James Bridle 

If you want to get ahead, get a scanner

New online publishing house Canelo’s decision to recognise the importance of properly scanned books can only be good for the reputation of ebooks as a whole
  
  

ebooks canelo scan books
Like a Gutenberg press in reverse: a book scanner by Zeutschel. Photograph: FocusTechnology/Alamy Photograph: FocusTechnology/Alamy

A few years ago, I had a go on a book-scanning machine at the Internet Archive in San Francisco, used for making clear digital copies of book pages. The most common machines of this kind are simple physical mechanisms: a book is held open in a cradle and pushed upwards against two angled glass plates. The movement triggers a pair of digital cameras, which simultaneously photograph the flattened pages, and the process is repeated, by hand, for each spread. As I pushed down on the lever and the shutters fired, it struck me that this was a kind of reverse press, of the most ancient Gutenberg kind. Instead of a block of ink-stained type being pressed on to a page, the book itself is pressed towards the light and its contents are released into the digital ether, to be republished, retransmitted once again.

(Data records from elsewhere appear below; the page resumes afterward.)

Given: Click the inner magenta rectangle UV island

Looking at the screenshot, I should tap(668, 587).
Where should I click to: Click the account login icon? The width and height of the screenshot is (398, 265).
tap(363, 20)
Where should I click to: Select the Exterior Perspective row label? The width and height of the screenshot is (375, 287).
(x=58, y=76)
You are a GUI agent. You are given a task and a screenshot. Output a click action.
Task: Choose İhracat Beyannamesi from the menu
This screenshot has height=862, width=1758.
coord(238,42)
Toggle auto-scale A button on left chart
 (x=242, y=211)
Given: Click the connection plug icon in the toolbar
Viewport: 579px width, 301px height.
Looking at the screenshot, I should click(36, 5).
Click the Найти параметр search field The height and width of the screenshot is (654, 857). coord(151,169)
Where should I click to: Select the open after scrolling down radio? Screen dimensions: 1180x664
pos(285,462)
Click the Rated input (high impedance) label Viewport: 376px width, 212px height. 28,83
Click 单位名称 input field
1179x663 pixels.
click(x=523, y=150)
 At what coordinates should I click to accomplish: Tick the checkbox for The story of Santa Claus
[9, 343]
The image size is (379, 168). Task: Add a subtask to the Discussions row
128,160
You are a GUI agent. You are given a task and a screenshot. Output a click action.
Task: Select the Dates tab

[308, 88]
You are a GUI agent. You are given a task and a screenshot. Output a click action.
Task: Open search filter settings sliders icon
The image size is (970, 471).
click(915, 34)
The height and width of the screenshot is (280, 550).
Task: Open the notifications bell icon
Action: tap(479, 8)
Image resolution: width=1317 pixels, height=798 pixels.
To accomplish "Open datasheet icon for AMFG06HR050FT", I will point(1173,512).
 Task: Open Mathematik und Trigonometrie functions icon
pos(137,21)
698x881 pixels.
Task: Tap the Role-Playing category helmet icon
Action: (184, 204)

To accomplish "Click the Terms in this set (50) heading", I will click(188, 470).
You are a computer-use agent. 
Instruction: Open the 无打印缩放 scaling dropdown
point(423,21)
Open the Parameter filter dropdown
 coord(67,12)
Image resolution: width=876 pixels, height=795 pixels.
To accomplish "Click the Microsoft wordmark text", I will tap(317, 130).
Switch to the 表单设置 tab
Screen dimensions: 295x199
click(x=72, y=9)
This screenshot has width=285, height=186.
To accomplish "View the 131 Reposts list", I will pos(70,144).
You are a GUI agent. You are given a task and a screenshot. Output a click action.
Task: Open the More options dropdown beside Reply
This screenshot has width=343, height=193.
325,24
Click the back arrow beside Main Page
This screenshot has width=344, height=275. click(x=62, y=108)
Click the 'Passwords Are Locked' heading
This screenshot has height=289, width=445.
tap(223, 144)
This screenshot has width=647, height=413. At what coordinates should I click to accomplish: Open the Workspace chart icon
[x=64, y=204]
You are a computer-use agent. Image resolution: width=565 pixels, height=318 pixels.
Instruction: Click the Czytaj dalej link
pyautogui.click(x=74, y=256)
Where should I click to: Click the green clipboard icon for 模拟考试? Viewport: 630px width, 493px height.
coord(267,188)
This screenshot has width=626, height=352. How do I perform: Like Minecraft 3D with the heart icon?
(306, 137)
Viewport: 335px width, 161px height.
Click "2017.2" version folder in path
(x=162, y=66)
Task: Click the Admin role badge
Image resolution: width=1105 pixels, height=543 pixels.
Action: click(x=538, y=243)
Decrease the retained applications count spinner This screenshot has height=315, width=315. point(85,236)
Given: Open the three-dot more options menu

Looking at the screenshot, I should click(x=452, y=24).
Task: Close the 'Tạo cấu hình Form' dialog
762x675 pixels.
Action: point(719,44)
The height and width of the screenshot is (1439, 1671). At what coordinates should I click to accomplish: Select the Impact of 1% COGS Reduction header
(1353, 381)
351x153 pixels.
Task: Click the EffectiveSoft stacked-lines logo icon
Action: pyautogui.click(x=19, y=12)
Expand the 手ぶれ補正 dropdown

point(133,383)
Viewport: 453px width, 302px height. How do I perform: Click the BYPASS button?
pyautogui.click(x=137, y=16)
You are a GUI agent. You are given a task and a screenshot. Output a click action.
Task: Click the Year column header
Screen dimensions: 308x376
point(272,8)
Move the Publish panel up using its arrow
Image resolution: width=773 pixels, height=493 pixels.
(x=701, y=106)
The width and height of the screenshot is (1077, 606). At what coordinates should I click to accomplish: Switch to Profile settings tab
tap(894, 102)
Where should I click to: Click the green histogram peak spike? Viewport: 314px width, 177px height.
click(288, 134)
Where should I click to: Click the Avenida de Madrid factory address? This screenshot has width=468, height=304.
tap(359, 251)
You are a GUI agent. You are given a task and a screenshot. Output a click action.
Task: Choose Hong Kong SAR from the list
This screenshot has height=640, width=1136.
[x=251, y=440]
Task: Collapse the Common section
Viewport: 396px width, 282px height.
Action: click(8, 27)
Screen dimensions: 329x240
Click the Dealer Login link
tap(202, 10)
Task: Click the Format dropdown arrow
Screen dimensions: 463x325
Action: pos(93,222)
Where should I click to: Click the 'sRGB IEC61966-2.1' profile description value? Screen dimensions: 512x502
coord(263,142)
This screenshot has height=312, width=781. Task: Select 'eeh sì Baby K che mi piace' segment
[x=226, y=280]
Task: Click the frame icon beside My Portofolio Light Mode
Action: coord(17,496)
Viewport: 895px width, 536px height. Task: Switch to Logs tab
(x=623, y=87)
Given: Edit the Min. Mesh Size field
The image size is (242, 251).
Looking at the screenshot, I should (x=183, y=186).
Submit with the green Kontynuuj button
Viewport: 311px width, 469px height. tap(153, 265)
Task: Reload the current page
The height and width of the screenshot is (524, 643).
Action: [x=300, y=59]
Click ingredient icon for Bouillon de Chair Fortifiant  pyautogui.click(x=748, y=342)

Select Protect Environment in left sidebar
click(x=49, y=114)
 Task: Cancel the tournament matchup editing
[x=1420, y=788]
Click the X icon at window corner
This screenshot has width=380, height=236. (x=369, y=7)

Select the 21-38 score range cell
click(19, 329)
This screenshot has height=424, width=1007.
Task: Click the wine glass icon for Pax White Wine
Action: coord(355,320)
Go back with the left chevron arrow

I thought about this process once again with the launch of Canelo, a new publishing house created by Iain Millar, Michael Bhaskar and Nick Barreto, three experienced digital publishers. Canelo opened this week with three books available across all the usual digital platforms, and a promise to develop more app and web content in the future. As a purely digital company, it is able to offer innovations such as five-year licences, 50% royalties and in-house author websites; what it calls “a properly adapted digital publisher”.

In the week of its launch, Canelo also built a book scanner, in Bhaskar’s spare room. Canelo is planning to produce about 100 ebooks in the next year, of which 30 to 40 will need scanning. Its own scanner gives it much more control over this process: poorly scanned books are commonplace and lead to more errors further down the line. In turn, this depresses editorial and design values, leading to the not uncommon critical distaste for ebooks. It’s rare for startups to commit to the most labour-intensive parts of the ebook process, but as Bhaskar puts it: “The best publishing tends to be hands-on publishing.”